Colorado start-up ShareBrands gears up for social change |

Colorado start-up ShareBrands gears up for social change

Kelsey Fowler
ShareBrands founders Connor Knuston and Justin Hoffman are biking from Denver to Los Angeles, with Breckenridge and Vail among their first stops. The company sells products in five colors, with each color coordinating to a cause.
Kelsey Fowler / |

Pick a color, pick a cause — that’s how a new Colorado startup plans to initiate social change.

ShareBrands will soon start selling durable, everyday merchandise with a philanthropic twist.

The company plans to offer yoga mats, headphones, tote bags, dog collars, phone cases, mugs and T-shirts in five different colors. Purchase an $8 green tote bag, either online or at a partner store, and 25 percent of the purchase price goes toward the current ShareBrands environmental nonprofit.

Co-founders and Colorado natives Justin Hoffman and Connor Knutson are biking from Denver to Los Angeles, stopping in 12 cities to engage local businesses and nonprofits.
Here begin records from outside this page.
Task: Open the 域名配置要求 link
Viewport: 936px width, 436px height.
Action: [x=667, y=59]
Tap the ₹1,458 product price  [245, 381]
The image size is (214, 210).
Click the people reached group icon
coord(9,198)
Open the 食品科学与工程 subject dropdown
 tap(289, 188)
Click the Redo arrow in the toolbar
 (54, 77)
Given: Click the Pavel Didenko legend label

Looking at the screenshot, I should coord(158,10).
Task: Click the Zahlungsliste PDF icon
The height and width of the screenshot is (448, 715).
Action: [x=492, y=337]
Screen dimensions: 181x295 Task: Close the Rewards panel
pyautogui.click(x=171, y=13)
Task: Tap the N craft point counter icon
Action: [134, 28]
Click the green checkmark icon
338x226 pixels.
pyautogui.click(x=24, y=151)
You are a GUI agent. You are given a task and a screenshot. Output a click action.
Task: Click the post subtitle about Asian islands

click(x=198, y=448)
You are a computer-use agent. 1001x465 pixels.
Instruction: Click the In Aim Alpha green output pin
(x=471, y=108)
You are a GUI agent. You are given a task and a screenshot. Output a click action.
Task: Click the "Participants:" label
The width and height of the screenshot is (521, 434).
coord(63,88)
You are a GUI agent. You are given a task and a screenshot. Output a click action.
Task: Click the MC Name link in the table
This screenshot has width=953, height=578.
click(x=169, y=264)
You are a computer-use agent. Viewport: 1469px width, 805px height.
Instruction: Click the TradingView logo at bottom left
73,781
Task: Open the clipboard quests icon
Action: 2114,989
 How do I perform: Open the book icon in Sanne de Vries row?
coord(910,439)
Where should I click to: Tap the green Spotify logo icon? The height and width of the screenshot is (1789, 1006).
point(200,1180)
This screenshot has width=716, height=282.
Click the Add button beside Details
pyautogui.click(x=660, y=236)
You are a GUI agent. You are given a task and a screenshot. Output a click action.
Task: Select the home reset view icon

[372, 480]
The pair arrived in Breckenridge yesterday, and will travel to Vail today.

In Breckenridge, Knuston and Hoffman had already met with two local businesses, one of which signed on to carry ShareBrands products.

“We wanted to design a company that combines the nonprofit and for-profit business model,” Knuston said.

Yellow products support education, green for environmental, red for poverty, blue is men and children’s health and pink is women and children’s health.

Currently, ShareBrands is working with three nonprofits. Blue and pink product sales will support the Colorado Project Angel Heart, which helps provide nutritious meals to people with fatal illnesses.

For poverty, the company is currently supporting Friendship Bridge, offering micro-finance loans to women in Guatemala. Rays of Grace is the education benefactor, to help build a school in Uganda. The team is currently looking for an environmental nonprofit.

Knutson said he and Hoffman wanted to change the way people buy products and the impact those sales have.

“We saw a really big issues with the conventional retail model,” he said.

Since health and the environment are two of the key issues, Knutson said the bike tour was an important way for him and his team to spread the word and bring in more businesses.

“I want ShareBrands to be a company where we put our money where our mouth is,” he said. “We want inspire this desire in other people to do similar things.”

Knutson said he hopes to have about 70 percent of total sales online, and the other 30 percent in local stores who are partnering with ShareBrands.

“The first step is to meet with people in these different cities and find shop owners who might be interested in selling our products,” he said. “We want to encourage purchases that move consumers to an active role, a positive role, in social and economic change.”

The other stops include: Glenwood Springs, Grand Junction, Salt Lake City, Las Vegas, Los Angeles, Santa Barbara, Santa Maria, San Luis Obispo, Monterey and San Francisco.